Radical Challenges for Social Work Education
Title | Radical Challenges for Social Work Education PDF eBook |
Author | Jane Fenton |
Publisher | Routledge |
Pages | 164 |
Release | 2022-04-19 |
Genre | Social Science |
ISBN | 1000573559 |
This book is full of ideas about how social work education can confront the individualising and often blaming form of social work that neoliberalism ushered in four decades ago. Radical social work is an approach to social work that has, at its heart, the departure from solely behavioural, moral or psychological understanding of service users’ problems. Social work had originally been concerned with the moral character of people in trouble (usually poor people), making a clear division between those who were ‘deserving’ of help and those who were ‘undeserving’. The rise of science and the ‘psy’ disciplines then led to psychological explanations for the difficulties people found themselves in. Both explanations for social problems – moral and psychological – with their narrow focus on the individual have been enjoying a renaissance in recent times with the neoliberal self-sufficiency narrative (moral) and the more recent focus on trauma (psychological). Radical social work challenges those explanations, concerned as it is with the circumstances a person might find themselves in – poverty, poor housing, poor education, high crime rates, and lack of opportunities of all kinds. This book is a step towards resurrecting radical social work principles, and it urges us to think about how social work education can be reshaped to that end. Radical Challenges for Social Work Education is a significant new contribution to social work practice and theory, and will be a great resource for academics, researchers, and advanced students of Politics, Education, Social Work, Sociology, Public Policy, Development Studies, Anthropology, and Human Geography.
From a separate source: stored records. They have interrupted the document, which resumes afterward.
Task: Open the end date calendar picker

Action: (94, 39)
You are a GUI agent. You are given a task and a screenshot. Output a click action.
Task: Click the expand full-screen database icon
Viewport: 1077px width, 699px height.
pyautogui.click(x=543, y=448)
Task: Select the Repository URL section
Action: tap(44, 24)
The chapters in this book were originally published as a special issue of the journal Social Work Education.
Radical Hope
Title | Radical Hope PDF eBook |
Author | Krumer-Nevo, Michal |
Publisher | Policy Press |
Pages | 274 |
Release | 2020-06-22 |
Genre | Social Science |
ISBN | 1447354893 |
In this seminal book, Krumer-Nevo introduces the Poverty-Aware Paradigm: a radical new framework for social workers and professionals working with and for people in poverty. The author defines the core components of the Poverty-Aware Paradigm, explicates its embeddedness in key theories in poverty, critical social work and psychoanalysis, and links it to diverse facets of social work practice. Providing a revolutionary new way to think about how social work can address poverty, she draws on the extensive application of the paradigm by social workers in Israel and across diverse poverty contexts to provide evidence for the practical advantages of integrating the Poverty-Aware Paradigm into social work practices across the globe.
Dissenting Social Work
Title | Dissenting Social Work PDF eBook |
Author | Paul Michael Garrett |
Publisher | Routledge |
Pages | 200 |
Release | 2021-03-03 |
Genre | Social Science |
ISBN | 1000347885 |
This book, from one of international social work’s leading radical educators, provides a richly compelling argument for the profession to become more critical and dissenting. Addressing the troubled times in which we find ourselves, Garrett’s book examines a broad range of theoretical frameworks and draws on diverse writers, such as Marx, Foucault, Brown, Zuboff, Rancière, Wacquant, Arendt, Levinas, Fanon and Gramsci. The author’s panoramic vision encompasses Ireland, the United Kingdom, the United States, Algeria, Israel/Palestine and China. Timely, lively and accessible, this book speaks directly to some of the main preoccupations of our era. Readers will be encouraged to relate developments in social work to key themes circulating around migration, the threat of neo-fascism, surveillance culture, colonialism, the Black Lives Matter movement and the COVID-19 pandemic. Imbued with a sense of hope for a brighter future, this book encourages a new generation of social work students to recognise and examine the importance of critical theory for understanding the structural forces shaping their lives and the lives of those with whom they work and provide services. This book is vital, indispensable and essential reading for social work students and other readers, throughout the world, seeking to make the connection between social work, social theory and sociology. Paul Michael Garrett—probably the most important critical social work theorist in the English-speaking world—is a remarkable and very productive critical thinker. In this book he deals with issues of migration, the threat of neo-fascism, surveillance culture, colonialism, the Black Lives Matter movement, and the COVID-19 pandemic... Insightful and inspiring, thought-provoking and comprehensive in addressing timely critical issues for social work globally. (Filipe Duarte, International Journal of Social Welfare, 2021)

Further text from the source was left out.